Un hombre fue rescatado de entre los escombros y trasladado a un hospital luego de registrarse una explosión en un domicilio del fraccionamiento San Armando de la ciudad de Torreón.
Los hechos se ocurrieron alrededor de las 9:30 de la mañana del pasado viernes en la vivienda marcada con el número 23 de la cerrada Canela de dicho sector habitacional.
La persona herida fue identificada como Manuel de Jesús, de 30 años de edad, con domicilio en la colonia Nuevo Torreón.
Fuentes de seguridad informaron que los vecinos del sector detectaron un fuerte olor a gas y procedieron a reportarlo al personal del lugar.
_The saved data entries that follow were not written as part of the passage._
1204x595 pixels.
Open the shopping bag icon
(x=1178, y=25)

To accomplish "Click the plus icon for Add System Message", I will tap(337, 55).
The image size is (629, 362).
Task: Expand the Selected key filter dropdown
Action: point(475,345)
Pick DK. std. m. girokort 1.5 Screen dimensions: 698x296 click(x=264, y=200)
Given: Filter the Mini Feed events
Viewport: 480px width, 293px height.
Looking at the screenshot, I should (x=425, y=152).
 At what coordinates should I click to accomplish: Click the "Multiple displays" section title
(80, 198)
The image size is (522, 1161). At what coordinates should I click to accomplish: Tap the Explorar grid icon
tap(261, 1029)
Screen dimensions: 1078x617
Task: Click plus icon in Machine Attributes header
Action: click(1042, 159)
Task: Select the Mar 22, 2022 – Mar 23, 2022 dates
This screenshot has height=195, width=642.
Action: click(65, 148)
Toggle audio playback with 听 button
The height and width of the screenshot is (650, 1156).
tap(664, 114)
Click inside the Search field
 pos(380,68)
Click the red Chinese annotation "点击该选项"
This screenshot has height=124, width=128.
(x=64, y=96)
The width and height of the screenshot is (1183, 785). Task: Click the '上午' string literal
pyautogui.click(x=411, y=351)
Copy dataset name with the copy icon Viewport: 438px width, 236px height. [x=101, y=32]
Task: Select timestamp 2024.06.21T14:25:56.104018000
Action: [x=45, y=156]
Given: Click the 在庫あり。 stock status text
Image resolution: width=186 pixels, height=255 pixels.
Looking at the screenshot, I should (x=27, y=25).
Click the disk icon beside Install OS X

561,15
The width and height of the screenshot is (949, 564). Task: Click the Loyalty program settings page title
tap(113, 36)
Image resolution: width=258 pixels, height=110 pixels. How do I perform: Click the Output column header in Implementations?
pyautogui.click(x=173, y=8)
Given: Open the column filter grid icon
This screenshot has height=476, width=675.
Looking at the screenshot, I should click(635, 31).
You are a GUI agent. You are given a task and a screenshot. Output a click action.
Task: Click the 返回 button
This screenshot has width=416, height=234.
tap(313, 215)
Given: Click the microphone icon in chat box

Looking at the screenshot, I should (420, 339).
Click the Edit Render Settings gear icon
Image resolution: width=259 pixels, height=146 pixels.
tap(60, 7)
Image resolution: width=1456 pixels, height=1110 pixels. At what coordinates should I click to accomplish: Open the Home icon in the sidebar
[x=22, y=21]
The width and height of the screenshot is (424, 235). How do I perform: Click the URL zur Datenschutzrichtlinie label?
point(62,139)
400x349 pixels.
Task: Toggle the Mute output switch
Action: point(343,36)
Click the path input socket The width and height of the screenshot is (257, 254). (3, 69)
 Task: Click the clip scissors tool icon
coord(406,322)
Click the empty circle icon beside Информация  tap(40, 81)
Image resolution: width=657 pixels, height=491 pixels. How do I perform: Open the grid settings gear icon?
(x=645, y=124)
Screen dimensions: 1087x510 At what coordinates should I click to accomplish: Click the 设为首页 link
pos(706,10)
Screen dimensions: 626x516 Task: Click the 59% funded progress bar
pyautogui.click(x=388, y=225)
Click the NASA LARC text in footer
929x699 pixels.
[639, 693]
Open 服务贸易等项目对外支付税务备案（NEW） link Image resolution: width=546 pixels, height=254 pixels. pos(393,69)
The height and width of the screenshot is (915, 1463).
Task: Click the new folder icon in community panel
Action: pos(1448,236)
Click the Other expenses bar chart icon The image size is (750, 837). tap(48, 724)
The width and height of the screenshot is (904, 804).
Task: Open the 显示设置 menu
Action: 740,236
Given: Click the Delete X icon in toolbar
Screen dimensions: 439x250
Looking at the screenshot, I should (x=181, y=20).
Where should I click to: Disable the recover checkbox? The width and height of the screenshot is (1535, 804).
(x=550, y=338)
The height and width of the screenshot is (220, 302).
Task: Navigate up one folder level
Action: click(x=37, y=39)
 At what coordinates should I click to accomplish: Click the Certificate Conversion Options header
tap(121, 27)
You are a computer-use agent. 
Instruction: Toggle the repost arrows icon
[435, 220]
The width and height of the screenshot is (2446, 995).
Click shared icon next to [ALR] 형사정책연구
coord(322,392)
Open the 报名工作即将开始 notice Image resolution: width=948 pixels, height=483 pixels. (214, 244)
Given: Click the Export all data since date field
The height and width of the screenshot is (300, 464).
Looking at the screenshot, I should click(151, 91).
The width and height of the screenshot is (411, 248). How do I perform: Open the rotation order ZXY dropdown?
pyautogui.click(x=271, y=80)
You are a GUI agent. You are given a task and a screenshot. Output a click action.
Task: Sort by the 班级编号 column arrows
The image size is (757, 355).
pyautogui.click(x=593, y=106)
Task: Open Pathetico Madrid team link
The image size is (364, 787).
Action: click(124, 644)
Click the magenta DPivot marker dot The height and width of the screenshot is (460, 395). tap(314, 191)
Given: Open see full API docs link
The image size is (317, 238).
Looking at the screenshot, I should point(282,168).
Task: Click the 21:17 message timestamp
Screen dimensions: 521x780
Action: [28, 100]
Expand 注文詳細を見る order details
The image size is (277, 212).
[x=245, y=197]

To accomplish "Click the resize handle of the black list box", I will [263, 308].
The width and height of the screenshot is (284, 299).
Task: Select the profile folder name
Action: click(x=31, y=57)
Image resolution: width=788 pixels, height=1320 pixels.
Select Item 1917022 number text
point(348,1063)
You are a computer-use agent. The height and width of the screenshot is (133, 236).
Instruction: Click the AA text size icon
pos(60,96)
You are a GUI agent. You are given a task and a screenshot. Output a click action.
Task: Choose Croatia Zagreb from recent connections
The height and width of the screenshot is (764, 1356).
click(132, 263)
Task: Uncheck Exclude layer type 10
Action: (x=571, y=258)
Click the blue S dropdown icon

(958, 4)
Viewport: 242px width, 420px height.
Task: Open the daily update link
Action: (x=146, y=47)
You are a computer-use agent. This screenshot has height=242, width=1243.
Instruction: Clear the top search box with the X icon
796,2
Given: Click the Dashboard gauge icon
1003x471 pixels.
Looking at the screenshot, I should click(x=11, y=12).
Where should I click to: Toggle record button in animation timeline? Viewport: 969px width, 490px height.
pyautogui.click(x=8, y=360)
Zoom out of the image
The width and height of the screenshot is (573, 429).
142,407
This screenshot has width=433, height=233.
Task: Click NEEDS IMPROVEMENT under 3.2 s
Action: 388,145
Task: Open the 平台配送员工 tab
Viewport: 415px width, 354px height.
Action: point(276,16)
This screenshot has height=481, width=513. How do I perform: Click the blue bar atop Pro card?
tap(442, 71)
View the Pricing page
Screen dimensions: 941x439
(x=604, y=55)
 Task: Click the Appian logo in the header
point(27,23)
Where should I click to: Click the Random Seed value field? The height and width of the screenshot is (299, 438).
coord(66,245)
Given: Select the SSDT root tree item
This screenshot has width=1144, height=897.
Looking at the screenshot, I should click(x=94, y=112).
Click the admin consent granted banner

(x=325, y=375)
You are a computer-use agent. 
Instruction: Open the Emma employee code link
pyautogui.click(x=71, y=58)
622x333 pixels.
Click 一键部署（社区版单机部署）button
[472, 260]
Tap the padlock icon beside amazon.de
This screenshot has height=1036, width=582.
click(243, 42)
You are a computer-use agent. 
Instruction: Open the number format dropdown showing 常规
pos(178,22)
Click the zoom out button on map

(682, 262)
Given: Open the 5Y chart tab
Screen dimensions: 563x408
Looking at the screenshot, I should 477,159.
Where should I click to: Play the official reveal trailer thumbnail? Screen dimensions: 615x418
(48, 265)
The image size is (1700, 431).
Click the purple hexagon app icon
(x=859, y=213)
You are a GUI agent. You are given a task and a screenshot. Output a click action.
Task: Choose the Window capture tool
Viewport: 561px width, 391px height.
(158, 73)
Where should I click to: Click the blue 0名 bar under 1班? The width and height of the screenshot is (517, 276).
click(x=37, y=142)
De inmediato, un trabajador acudió a revisar el domicilio y cuando ingresó, se generó la explosión.
Presuntamente, el accidente se debió a una fuga de gas en la tubería y al acumulamiento del combustible, ya que el tanque estacionario se encontraba intacto.
La onda expansiva dañó las ventanas de los domicilios aledaños y de los ubicados en la acera de enfrente, así como los cristales de algunos carros.
De inmediato se solicitó la presencia de las corporaciones de rescate y seguridad de la ciudad, por medio de una llamada telefónica al sistema estatal de emergencias 911.
Paramédicos de la Cruz Roja y personal de Bomberos y Protección Civil, utilizaron equipo hidráulico para rescatar de entre los escombros al empleado.
Quemado
Posteriormente, se procedió a su traslado a un hospital de la ciudad, con quemaduras de primero y segundo grado en el 50 por ciento de su cuerpo, así como con varias posibles fracturas.Elementos de la Dirección de Seguridad Pública Municipal (DSPM), se encargaron de acordonar el área.
Al lugar también acudieron agentes de las distintas corporaciones estatales, así como efectivos del Ejército Mexicano, quienes prácticamente sitiaron la cerrada.
Personal de la Agencia de Investigación Criminal (AIC) de la Fiscalía General del Estado de Coahuila (FGEC), se entrevistó con los vecinos y levantó un informe sobre lo sucedido.
El domicilio afectado fue acordonado para evitar el paso de las personas, ya que tras la explosión se derrumbó la fachada y aún existe riesgo de colapso debido a los daños a la estructura.
Las autoridades competentes se encargarán de deslindar las responsabilidades y de evaluar los daños materiales tras el incidente.